Comprehensive Capacity Optimization – Deduplication 2.0
Technology is great isn’t it? When someone thinks they have a new idea on the same old technology foundation they call it “X 2.0″. I have been watching the banter between analysts and vendors (specifically NTAP’s Dr. Dedupe and Permabit’s CEO Tom Cook) on the topic of Deduplication 2.0 and it is my belief that the proverbial boat is being missed (since we are using water analogies). I have been watching these guys hash it out for the past few weeks and decided I have to jump in. I find the real value to these conversations is the value to the end user. At the end of the day, it doesn’t really matter who ‘coined’ or ‘invented’ a term (like deduplication 2.0) but what does matter is if the term actually helps describe a technology and how that technology can be leveraged to make things better in the data center. We should focus on the implications of this new generation of deduplication – ‘deduplication 2.0’.
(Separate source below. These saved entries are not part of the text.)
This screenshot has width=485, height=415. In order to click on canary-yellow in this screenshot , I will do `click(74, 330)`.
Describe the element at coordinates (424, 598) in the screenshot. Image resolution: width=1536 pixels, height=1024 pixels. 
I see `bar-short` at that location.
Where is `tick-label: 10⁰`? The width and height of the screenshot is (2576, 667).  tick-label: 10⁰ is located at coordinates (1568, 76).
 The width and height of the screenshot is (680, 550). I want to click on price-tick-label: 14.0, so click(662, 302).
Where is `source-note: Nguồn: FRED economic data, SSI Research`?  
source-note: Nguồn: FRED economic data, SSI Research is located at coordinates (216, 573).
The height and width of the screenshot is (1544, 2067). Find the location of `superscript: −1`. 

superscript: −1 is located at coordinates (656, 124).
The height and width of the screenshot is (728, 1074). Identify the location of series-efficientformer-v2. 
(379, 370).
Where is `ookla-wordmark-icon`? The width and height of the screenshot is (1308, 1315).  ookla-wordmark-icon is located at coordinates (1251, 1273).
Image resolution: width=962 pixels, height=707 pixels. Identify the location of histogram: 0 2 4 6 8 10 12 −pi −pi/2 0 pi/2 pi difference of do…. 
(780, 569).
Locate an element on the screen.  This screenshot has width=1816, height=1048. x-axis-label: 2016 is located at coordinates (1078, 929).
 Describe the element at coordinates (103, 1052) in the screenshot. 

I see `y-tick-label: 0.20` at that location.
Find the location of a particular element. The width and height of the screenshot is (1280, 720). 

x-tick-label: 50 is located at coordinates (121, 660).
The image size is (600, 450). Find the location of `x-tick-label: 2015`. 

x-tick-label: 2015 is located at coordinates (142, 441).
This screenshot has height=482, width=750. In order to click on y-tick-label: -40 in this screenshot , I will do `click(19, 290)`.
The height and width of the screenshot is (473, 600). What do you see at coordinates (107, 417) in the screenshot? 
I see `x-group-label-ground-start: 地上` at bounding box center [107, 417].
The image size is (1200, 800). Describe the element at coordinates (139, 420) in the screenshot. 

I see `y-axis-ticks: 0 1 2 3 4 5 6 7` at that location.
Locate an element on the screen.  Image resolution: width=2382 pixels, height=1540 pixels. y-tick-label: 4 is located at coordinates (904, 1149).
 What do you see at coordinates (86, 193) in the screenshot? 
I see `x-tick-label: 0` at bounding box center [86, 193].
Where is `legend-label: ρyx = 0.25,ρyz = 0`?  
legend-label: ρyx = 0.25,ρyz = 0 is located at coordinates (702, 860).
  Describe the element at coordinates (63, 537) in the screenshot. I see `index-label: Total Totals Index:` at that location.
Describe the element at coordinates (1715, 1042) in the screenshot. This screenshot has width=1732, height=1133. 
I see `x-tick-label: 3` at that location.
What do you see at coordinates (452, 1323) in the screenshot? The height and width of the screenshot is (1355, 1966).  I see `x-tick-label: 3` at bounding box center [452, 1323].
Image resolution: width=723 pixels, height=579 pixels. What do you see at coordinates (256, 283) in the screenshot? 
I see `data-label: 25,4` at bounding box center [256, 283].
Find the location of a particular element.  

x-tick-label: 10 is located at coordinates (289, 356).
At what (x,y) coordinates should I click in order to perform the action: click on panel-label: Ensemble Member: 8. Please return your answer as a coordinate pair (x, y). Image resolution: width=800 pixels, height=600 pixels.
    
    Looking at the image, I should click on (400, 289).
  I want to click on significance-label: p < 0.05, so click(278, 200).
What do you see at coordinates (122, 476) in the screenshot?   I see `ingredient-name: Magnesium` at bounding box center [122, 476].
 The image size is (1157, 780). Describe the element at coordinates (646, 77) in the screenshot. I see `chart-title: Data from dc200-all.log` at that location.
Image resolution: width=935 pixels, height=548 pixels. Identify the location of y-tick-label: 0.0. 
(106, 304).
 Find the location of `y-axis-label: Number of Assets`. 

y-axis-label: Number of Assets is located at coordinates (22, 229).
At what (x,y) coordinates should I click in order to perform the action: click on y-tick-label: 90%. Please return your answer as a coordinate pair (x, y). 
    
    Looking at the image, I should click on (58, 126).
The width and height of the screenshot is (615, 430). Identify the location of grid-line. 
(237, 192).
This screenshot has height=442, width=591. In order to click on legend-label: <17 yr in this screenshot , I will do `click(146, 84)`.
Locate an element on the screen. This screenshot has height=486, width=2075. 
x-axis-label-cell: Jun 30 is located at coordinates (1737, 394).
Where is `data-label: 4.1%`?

In May I delivered a presentation to a number of EMC customers on the topic of Data Deduplication 2.0 – Comprehensive Capacity Optimization. The point of my presentation was simple (and keep in mind this was before the Data Domain acquisition); there are a number of capacity optimization technologies/capabilities that are available to customers today. Originally these deduplication technologies were used primarily for backup purposes but slowly, deduplication is making its way into primary storage. Deduplication in primary storage makes a lot of sense FOR DATA THAT IS STATIC. Why only static data? Static data is data that isn’t used frequently (doesn’t mean it’s not important, it just simply is not accessed often); because access to this data is infrequent, the performance requirements for this data is less than that of active data. Remember; nothing in IT is free. If I deduplicate data, in order to use it, I must ‘rehydrate’ it and thus there is a performance implication so I want to be careful where I deduplicate data so as not to inhibit performance on production data.